### Exercise
Extend the essay about leaving college teaching and keeping a daily notebook, picking up right after its final sentence.

### Document extract
In a few weeks, I will leave my college life behind. I have been teaching for 18 years as a professor in the Communication Department of Columbia College Chicago. Now, that part of my life is coming to an end. It’s a planned departure. I hesitate to call it retirement. That word and description feels arcane these days, in this era, in my world. I’m far from retiring. No move to Florida. No golf course living. It’s not me, or my wife. Instead, this is a new chapter, as cliche as that might sound. It’s the end of one thing, and the beginning of another, a world not fully formed yet. And this notebook before me is my attempt to crystalize what comes next.
I plan to write daily in the new notebook as a way to pull out of the fog some clear picture of what I want these remaining years to be. There are certainties. I will still write, words and music. I will still conduct my broadcast work. But I will also settle into a new existence.
I place the notebook open to its lined pages. I write the date and a few words about the weather and what I see from this window seat.
April 19, 2022. Dew streaks the tall window from top to bottom, somewhat obscuring my view. Still, sun is apparent, hitting the brown bricks of the building across the street and the face of the man standing at the crosswalk.
I don’t know why I write this, not sure what it will reveal about what I’m trying to discover. As Patti Smith wrote in her book M Train, “It’s not so easy writing about nothing.”
But writing about nothing, is the only way to find out what I’m trying to discover, to earth, to unveil.
Some time ago, I wrote about the beauty of notebooks like this one.

### Record list
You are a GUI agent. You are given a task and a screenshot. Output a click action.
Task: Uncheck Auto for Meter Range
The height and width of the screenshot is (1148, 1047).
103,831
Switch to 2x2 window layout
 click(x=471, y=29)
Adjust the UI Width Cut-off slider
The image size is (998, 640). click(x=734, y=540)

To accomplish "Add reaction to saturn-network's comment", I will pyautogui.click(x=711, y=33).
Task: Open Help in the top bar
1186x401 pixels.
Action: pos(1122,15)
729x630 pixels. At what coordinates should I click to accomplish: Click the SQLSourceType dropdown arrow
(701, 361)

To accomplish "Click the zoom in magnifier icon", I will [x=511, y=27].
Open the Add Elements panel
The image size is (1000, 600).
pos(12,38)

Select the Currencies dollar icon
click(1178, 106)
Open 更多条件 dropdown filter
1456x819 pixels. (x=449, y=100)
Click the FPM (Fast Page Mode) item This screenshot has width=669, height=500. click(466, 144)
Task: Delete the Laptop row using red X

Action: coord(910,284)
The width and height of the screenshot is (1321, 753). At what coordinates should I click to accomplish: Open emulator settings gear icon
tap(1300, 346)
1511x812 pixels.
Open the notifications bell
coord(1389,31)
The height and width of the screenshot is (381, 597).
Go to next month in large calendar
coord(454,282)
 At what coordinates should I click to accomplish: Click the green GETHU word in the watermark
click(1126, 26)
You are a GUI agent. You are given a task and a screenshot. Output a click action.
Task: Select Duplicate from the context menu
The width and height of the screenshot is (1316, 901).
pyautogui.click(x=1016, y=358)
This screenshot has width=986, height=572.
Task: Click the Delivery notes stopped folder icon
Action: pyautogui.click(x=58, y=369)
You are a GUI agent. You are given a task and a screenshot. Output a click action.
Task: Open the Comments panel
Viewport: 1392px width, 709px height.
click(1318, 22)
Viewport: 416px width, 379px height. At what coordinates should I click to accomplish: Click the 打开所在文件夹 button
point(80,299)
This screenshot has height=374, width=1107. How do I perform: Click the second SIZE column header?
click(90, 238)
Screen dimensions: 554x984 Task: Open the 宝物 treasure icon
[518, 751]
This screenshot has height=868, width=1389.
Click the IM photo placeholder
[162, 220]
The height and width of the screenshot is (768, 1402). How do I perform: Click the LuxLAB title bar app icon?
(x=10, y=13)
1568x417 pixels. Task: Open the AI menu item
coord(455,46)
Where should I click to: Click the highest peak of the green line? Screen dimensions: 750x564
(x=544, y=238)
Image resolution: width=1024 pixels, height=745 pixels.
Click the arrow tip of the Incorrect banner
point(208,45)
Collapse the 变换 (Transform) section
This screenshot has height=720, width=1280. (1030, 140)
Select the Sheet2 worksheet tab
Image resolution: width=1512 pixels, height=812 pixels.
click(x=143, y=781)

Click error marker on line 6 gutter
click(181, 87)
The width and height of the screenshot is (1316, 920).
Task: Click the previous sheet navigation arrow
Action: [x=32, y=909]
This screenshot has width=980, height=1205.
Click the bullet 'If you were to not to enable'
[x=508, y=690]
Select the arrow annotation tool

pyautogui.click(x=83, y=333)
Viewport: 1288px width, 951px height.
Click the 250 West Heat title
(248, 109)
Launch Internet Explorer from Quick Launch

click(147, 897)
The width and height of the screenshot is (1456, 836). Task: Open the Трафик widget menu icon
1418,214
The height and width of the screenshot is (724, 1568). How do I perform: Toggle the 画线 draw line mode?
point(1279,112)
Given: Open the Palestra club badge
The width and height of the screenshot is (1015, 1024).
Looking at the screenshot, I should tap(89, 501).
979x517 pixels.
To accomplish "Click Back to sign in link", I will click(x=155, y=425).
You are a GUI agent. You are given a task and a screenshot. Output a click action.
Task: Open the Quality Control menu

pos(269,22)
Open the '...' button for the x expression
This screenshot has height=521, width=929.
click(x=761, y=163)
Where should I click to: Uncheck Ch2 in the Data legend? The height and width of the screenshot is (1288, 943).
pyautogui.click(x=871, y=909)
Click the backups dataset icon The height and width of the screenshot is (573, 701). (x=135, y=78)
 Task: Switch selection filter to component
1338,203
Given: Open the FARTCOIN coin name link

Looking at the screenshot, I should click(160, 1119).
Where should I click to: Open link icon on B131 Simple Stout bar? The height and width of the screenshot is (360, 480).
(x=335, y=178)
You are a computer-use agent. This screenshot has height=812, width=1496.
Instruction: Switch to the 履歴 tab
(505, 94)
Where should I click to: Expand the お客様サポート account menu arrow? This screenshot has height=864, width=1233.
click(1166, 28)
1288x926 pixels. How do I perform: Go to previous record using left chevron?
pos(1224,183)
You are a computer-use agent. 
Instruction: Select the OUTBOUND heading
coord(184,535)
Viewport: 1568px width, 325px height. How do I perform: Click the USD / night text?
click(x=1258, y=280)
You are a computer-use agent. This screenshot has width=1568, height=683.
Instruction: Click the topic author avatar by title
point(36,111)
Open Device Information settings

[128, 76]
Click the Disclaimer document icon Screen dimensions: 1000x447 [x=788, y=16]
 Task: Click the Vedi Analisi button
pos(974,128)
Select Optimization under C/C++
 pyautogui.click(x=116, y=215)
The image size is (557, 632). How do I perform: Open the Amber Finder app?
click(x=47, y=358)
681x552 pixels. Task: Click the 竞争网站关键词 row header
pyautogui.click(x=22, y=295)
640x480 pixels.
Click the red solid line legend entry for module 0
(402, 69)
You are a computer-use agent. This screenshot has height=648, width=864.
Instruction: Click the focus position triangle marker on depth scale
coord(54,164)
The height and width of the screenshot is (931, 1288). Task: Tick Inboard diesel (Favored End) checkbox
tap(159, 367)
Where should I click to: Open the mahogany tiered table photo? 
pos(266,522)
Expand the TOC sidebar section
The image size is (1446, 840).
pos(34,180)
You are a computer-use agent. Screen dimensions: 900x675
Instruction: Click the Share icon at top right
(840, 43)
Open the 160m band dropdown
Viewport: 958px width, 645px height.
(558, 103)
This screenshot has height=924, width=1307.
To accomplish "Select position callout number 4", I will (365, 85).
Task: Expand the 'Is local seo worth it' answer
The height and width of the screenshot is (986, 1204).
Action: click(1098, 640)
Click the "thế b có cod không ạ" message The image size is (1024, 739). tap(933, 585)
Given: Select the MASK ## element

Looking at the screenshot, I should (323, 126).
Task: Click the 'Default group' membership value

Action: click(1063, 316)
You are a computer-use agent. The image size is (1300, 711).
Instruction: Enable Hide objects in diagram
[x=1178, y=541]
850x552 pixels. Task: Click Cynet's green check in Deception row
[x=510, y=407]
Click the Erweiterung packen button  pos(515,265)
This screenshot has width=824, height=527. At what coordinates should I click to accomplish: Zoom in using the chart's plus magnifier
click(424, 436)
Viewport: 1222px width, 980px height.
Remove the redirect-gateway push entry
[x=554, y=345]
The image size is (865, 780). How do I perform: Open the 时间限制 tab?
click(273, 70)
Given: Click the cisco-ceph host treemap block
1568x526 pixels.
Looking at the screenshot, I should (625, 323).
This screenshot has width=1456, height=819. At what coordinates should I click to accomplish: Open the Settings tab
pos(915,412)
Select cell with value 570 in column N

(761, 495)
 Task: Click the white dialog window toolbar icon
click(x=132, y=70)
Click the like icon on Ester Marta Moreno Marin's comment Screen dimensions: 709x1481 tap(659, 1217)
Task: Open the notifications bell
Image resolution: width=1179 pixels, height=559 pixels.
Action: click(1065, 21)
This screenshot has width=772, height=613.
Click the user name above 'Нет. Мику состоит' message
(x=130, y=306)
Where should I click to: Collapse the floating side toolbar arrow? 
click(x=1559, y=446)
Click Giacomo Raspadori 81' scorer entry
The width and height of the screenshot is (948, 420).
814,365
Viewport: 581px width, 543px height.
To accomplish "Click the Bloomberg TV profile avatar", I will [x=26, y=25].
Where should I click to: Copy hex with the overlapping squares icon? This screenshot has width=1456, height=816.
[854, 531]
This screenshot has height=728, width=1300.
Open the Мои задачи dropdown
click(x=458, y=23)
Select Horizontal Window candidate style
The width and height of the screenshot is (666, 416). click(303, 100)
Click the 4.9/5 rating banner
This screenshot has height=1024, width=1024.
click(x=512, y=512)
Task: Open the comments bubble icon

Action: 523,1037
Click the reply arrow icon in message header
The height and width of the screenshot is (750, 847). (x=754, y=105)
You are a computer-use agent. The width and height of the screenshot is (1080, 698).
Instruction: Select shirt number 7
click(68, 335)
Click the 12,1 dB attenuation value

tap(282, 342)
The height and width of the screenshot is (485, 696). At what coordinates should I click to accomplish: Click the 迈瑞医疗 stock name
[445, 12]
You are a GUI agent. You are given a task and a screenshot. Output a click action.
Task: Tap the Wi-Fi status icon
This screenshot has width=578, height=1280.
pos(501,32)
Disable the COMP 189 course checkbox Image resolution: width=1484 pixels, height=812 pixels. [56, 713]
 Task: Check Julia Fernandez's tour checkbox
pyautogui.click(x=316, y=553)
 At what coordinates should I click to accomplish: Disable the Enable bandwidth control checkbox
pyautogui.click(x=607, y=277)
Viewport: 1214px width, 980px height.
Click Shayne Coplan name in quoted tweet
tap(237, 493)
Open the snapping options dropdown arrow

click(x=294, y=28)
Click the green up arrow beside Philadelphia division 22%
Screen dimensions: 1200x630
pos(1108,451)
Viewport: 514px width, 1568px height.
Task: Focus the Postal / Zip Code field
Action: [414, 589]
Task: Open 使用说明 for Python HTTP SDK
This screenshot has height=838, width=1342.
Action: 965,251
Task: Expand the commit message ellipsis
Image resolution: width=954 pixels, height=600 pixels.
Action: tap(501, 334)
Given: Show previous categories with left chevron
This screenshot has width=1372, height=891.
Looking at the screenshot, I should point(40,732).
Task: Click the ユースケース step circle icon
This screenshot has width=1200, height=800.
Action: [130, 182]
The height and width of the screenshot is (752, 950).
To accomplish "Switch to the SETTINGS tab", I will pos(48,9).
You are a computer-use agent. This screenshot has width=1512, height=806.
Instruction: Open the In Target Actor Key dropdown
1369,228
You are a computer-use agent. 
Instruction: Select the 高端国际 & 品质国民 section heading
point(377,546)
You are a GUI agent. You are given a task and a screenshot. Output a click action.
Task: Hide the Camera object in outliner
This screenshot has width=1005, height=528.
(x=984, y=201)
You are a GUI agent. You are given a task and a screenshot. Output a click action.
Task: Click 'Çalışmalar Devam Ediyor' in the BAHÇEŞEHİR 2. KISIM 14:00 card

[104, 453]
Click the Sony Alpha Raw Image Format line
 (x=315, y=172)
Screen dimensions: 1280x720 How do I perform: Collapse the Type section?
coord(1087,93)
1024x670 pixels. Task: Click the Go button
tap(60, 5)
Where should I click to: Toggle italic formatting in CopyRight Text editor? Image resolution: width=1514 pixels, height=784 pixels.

### Answer below
Keeping one should not not be a chore. It should not be a duty. It should be freewheeling with its purpose shifting and changing to the delights of the writer. It should be a volume of dreams. Not a volume of tasks. It should be a place of fantasy, whimsy, and imagination. Write in it. Draw in it. Doodle in it. Use black ink and red and purple. Use a pencil. Use a crayon. The notebook should be a place to poke around in the dark or in the brightest light, a place to survey the brain, discover the deepest thoughts or the silliest realizations.
So here I am creating my new world, one word at a time. One entry a day. Some will be detailed, some not so much. Some focused. Some meandering. But each is an attempt to dig below the surface, where the diamonds are, the gold. One must shovel earth to find treasures.
Some who come to this time in their life believe in a plan, an exact idea of what they will do with their days. But I hope instead to find joy in the searching. And so, I keep writing this morning.
What in my life would be incomplete if I did not have it?
A tough question. But one worth considering. I think of Rilke’s quote. I write it down.
The only journey is the one within.
And then I remember the poet Donald Hall.
One day, of course, no one will remember what I remember.
And what did Aristotle say?
Knowing yourself is the beginning of all wisdom.
Now I’m getting somewhere.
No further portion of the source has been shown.